As one, the pair of them turned and looked eastwards, back at the looming wall of the Magron Mountains. Memories. Fighting to force double-axled wagons through the drifts, whole companies roped together, heaving them onwards by main force. Kefren huddled in windbreaks of flesh as the snow whirled around them. The bodies of those left behind, stark against the snow in their wake, waymarkers of carrion.
“I never thought he had it in him,” Vorus admitted.
“Yes. He is his father’s son after all. We can be thankful for that, at least.”
They turned back to the warmth, the sunlit world of the lowlands and the rivers to the west.
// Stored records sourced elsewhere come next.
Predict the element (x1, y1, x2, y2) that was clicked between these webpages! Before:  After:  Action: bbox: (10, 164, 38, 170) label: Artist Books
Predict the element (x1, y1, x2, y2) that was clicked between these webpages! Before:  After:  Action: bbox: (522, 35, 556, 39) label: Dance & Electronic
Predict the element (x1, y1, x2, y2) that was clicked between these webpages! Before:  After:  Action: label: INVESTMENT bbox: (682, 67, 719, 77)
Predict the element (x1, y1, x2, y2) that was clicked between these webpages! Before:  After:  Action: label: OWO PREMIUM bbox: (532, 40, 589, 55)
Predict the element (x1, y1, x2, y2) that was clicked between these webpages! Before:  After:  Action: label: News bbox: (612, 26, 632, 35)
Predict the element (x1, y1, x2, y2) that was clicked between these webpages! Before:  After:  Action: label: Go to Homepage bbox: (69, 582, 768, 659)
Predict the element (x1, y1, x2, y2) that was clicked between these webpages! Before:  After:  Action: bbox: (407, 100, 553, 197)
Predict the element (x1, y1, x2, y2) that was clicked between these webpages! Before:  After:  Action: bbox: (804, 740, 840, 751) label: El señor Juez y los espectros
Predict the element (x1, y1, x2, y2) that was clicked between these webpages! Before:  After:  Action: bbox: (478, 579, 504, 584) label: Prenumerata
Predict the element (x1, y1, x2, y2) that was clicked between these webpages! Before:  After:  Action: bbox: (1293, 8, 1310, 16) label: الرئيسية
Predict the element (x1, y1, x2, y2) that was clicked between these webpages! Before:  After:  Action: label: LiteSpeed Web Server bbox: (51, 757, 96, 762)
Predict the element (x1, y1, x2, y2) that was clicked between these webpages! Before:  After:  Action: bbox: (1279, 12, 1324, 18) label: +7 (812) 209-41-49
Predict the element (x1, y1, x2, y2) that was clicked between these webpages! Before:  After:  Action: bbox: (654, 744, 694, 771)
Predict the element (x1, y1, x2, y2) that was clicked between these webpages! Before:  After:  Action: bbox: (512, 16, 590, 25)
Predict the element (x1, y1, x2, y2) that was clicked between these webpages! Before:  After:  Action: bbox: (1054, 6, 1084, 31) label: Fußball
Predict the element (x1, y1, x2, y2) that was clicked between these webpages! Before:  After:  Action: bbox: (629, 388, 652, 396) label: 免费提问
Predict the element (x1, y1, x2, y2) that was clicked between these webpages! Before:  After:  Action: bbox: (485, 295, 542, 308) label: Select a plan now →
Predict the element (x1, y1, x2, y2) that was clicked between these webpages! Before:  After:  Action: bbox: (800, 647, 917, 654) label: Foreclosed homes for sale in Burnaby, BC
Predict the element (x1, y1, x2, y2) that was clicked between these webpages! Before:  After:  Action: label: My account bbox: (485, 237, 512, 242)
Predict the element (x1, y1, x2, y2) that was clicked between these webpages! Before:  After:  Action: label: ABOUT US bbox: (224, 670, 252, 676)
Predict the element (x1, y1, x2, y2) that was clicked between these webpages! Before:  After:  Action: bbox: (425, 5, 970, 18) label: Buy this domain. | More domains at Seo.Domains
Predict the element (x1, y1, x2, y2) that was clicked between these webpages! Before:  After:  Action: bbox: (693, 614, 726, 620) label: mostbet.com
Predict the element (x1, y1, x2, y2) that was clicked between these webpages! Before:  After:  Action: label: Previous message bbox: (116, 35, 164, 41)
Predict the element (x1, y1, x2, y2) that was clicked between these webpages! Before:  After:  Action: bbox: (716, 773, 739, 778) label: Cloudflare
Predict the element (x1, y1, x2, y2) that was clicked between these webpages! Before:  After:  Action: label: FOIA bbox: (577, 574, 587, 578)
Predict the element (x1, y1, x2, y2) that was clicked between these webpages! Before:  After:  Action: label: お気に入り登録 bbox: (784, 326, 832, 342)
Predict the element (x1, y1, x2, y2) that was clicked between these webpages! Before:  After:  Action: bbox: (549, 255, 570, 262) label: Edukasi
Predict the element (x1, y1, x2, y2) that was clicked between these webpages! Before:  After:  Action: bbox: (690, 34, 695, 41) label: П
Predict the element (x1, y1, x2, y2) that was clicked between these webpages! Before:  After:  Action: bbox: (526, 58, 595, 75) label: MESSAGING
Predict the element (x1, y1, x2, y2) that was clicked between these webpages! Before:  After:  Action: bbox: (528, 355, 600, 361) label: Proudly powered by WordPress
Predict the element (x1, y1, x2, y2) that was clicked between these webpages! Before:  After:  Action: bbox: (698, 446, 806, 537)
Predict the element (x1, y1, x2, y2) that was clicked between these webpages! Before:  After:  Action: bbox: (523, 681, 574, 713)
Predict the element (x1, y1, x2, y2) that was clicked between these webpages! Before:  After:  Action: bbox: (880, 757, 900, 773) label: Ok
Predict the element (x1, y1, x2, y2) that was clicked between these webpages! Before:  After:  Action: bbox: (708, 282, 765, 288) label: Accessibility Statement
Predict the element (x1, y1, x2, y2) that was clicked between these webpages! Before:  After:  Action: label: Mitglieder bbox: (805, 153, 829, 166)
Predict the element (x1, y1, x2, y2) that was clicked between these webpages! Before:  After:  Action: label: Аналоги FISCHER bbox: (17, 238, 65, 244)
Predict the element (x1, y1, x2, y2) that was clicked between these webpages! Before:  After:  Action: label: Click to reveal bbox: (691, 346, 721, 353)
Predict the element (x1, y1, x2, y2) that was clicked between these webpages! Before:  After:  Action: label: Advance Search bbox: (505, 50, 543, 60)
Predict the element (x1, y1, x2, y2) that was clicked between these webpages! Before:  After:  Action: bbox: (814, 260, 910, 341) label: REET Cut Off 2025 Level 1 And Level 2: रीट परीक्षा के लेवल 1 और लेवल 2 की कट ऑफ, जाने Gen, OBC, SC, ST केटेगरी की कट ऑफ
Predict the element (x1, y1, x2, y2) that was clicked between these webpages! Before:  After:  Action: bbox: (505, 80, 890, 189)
Wide and green, it now had carved across it brown scars of churned-up mud where the columns of the army had marched past. Too large to keep in one formation, the levy of the Great King had been split up into four separate entities, each pasangs long, each with its own flanking forces, vanguards and rearguards. The baggage train was back in a fortified camp five pasangs in the rear, a stockade larger than most cities which housed several thousand wagons, and another small army to guard them. This was campaigning on a scale no one had seen before. It was nothing less than a catastrophe for the inhabitants of the entire region, for foraging parties were systematically stripping it bare. They could reap three harvests a year here. In Pleninash, such was the bounty of the soil and the clement generosity of the climate; but to sow one had to plant, and to plant one must have seed. When the war was done and the battle won, there would be famine this winter, here in the breadbasket of the Middle Empire. That was the price paid to stymie one man’s ambition.
They fell into step together, the worn, athletic Macht general and the squat Juthan with the bloodshot eyes. Waiting for them at the base of the slope were a knot of Kefren horsemen, Honai cavalry of the Royal Guard. Beyond them a Juthan Legion stood patiently in the mud, five thousand of the grey-skinned creatures with the round shields and heavy halberds of their race. Many had been squatting upon their hams, talking quietly. They rose now as Vorus and Proxis came closer, a quiet mass of flesh and bronze, their banners limp above their heads. About their faces the river-flies buzzed in clouds, new-hatched by the spring warmth.
Juthan grooms stood in the middle of the magnificent Honai cavalry grasping the halters of two less grand mounts. Vorus could ride a horse, but for him the animal was a means of locomotion, no more. He had Niseians on his estates back in Ashur, but would sooner ride something a little nearer the ground. Proxis habitually rode a mule, its grey pelt the same colour as his own. The magnificent Honai looked faintly offended at their proximity to such poor equine flesh, but then they looked faintly offended by most things, Vorus thought.